### DATA

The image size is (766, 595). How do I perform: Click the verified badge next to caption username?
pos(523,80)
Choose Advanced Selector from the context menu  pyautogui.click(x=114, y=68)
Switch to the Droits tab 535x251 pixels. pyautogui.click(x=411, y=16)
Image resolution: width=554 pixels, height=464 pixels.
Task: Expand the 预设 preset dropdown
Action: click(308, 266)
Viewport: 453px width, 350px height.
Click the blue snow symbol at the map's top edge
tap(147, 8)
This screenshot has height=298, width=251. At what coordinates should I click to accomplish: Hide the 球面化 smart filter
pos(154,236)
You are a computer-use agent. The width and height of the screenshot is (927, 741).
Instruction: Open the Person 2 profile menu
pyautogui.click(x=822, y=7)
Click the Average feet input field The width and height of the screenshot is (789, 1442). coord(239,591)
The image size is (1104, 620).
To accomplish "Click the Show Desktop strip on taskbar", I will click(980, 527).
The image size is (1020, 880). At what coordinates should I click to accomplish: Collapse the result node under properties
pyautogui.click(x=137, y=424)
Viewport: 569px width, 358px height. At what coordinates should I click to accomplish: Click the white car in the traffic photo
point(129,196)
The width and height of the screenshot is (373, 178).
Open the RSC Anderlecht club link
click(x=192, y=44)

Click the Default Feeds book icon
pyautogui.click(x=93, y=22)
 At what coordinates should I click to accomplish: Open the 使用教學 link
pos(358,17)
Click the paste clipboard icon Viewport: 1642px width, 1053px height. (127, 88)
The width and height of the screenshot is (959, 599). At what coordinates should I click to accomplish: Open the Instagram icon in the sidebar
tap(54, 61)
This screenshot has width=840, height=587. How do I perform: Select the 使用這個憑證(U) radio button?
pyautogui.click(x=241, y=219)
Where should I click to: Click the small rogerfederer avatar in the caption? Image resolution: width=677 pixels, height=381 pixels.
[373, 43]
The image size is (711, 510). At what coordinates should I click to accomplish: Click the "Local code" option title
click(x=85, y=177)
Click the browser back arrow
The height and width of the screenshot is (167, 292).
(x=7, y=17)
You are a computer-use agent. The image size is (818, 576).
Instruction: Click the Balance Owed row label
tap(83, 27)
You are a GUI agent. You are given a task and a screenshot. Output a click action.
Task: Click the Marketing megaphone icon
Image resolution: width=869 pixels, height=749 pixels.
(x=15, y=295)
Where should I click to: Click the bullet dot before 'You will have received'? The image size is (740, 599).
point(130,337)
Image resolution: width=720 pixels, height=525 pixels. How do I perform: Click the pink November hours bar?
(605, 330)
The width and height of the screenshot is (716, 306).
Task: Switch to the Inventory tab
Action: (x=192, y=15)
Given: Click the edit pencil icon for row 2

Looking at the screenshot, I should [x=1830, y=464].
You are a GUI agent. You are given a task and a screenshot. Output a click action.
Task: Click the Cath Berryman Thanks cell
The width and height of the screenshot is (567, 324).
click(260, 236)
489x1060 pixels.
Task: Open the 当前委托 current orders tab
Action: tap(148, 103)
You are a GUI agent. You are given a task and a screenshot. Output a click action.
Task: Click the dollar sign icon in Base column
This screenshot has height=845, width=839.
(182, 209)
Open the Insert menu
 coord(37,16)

######

YOUR GOAL —
For each line above that contains "computer", make a copy.

REPLY TO THE TASK —
You are a computer-use agent. The width and height of the screenshot is (927, 741).
You are a computer-use agent. The image size is (818, 576).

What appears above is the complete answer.